De interne halsader is een belangrijk bloedvat dat bloed afvoert uit belangrijke lichaamsorganen en delen, zoals de hersenen, het gezicht en de nek.
Anatomisch gezien zijn er twee van deze aderen die langs elke kant van de nek liggen. Ze rusten elk naast de schildklier in het midden van de nek, net boven het sleutelbeen en bij de luchtpijp of luchtpijp. Deze aders functioneren om zuurstofarm bloed van de hersenen, het gezicht en de nek te transporteren en naar het hart te transporteren via de superieure vena cava.
Over het algemeen is de linker ader iets kleiner en dunner dan de rechter, maar beide bevatten kleppen die helpen bij het bloedtransport. De ader lijkt op twee punten verwijd (breder) en deze verschillende delen worden de superieure lamp en de inferieure lamp.

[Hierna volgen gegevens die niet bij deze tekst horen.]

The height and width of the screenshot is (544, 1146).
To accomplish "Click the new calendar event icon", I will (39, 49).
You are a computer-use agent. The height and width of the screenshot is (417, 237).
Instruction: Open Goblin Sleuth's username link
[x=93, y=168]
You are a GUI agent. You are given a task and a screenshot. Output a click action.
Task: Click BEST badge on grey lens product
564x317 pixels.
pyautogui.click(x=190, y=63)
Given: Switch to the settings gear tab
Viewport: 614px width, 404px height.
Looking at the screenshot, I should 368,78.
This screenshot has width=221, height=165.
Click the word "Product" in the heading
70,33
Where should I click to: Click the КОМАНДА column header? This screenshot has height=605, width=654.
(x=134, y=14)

De ader speelt een belangrijke rol bij het beoordelen van de halsaderdruk, vooral bij mensen met hartaandoeningen. Metingen van de halsaderdruk worden gebruikt om de centrale veneuze druk te evalueren, wat aangeeft hoeveel bloed er terugkeert naar het hart en hoe goed het hart bloed terug in het hart pompt slagaders. Omdat deze ader ook groter is dan de meeste andere, wordt deze vaak gebruikt als toegangspunt om veneuze lijnen te plaatsen, dit zijn buisjes (katheters) die worden gebruikt om medicijnen of voedingsstoffen in het lichaam te brengen.

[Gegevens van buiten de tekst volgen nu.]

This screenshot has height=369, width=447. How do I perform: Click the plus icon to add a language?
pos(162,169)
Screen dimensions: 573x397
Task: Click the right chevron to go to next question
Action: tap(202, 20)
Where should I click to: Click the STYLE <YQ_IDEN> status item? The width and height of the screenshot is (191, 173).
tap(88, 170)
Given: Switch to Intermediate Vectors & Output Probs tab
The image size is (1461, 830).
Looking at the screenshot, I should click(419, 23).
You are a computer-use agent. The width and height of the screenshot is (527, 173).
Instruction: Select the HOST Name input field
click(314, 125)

Vanwege de oppervlakkige locatie (dichtbij de buitenkant van het lichaam), is de interne halsader behoorlijk vatbaar voor letsel, trauma of beschadiging. Het mist ook bescherming tegen sterke structuren, zoals botten of kraakbeen. Wanneer de bloedstroom naar de ader wordt belemmerd of aangetast, zal uiteindelijk shock of de dood optreden.